Clarksons posts strong profit

Profit from every division has pushed Clarksons to a strong first half performance.

The world’s largest shipbroker recorded a pre-tax gain of £15.8m ($26.22m) in the six months to the end of June, a rise of 46% year-on-year.

Andi Case, chief executive of Clarksons, says the results are strong. “Clarksons continues to make positive strides despite the challenges that remain in shipping markets and the weakness in the US dollar,” he said.

“Shipping markets have been volatile, and indeed remain challenging, though the supply/demand imbalance has narrowed,” he added in his address to shareholders in the quarterly report.

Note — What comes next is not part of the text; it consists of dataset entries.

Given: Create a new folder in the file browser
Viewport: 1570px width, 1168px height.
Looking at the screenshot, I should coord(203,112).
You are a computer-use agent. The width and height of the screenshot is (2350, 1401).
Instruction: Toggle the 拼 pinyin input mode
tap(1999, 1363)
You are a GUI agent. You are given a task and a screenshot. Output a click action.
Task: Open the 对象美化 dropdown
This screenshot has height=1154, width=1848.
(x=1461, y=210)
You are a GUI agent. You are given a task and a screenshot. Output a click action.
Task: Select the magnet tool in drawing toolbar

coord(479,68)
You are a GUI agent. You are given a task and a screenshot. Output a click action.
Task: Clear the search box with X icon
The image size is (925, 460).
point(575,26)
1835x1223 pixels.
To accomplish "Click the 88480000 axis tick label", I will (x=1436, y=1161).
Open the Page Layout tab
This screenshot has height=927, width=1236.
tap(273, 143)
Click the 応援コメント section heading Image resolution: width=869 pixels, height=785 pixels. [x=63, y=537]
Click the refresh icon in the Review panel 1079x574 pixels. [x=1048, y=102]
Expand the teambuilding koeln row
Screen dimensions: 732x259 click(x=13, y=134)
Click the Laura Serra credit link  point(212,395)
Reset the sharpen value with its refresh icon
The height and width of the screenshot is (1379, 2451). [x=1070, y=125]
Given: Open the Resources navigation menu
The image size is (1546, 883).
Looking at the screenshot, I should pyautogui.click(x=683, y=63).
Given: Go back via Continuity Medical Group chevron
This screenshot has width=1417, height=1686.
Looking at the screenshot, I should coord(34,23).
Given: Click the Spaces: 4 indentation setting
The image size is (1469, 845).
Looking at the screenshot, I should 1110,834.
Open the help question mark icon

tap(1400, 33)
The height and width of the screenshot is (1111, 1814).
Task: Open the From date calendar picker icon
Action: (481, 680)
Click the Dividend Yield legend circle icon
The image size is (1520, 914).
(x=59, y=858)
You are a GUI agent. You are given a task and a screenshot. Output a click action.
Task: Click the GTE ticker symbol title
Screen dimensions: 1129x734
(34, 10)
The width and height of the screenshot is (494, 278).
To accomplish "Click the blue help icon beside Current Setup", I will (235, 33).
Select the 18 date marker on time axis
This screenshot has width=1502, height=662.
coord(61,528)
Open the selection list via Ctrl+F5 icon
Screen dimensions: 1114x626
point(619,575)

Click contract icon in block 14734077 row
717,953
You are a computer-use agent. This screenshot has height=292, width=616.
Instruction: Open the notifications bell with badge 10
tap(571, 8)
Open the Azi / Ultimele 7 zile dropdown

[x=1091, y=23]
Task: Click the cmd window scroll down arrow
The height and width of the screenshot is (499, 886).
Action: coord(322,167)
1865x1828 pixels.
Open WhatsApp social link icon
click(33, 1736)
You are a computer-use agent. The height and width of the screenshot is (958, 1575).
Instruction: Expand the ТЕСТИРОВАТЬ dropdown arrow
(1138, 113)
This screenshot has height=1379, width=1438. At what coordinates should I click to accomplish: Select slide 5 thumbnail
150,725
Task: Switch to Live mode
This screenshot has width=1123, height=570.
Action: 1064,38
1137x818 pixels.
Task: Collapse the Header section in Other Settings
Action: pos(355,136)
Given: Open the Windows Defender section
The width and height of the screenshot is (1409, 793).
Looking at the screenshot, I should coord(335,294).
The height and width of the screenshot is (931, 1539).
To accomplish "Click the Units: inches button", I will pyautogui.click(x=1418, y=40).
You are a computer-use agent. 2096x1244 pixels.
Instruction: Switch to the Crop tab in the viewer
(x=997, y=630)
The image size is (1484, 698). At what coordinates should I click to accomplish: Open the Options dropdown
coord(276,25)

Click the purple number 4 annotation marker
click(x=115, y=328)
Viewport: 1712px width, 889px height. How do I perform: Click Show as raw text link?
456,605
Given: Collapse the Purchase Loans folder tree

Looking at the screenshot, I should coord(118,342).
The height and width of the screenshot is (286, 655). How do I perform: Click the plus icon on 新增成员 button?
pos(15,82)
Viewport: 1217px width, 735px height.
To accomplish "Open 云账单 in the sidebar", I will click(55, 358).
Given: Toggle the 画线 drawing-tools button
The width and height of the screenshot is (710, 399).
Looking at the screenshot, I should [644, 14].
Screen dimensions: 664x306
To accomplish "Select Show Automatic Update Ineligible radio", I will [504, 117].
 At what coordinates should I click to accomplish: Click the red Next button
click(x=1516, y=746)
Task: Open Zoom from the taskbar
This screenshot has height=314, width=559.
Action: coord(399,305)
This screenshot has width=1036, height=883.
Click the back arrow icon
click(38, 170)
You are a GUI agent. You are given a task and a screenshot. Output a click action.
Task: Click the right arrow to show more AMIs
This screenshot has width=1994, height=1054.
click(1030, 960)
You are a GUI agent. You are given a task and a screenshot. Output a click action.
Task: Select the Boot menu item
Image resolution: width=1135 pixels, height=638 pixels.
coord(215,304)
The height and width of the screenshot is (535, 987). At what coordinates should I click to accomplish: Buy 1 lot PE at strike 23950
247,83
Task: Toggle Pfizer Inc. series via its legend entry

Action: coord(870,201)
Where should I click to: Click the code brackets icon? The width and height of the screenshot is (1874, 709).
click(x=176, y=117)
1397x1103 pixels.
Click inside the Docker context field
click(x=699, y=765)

Panmure Gordon branded the profit excellent, with adjusted earnings per share climbing 49% to 62.2 pence and investors receiving a dividend of 21 pence, up 11%.

Analysts at the brokerage say results from Clarkson’s shipbroking division were impressive, with profit up by a fifth to £14.9m.

Case explained: “In Broking, the Clarksons team has successfully concentrated on increasing transactional volume and building market share in each of our markets.

“Chartering desks have continued to perform well across all sectors and the sale and purchase team has seen a marked increase in results from higher transaction volumes in secondhand assets.”

Clarksons also benefited from a profitable period for its financial division after a restructuring last year.

Panmure Gordon says strong volatility in dry bulk aided the freight futures wing, while Clarksons Capital Markets strengthened its market position, helping the business turn a profit of £300,000 on revenue of £8.4m.

Clarksons research saw operating profit swell by 7.7% to £1.4m as sales increased by one tenth.

Clarksons had net cash of £74m at the end of June.

JP Morgan analysts said: “Clarkson’s market leadership position in more than one shipping segment, supplemented by its unique research platform and abundant cash position, should be supportive of continuous organic growth as well as external growth opportunities.”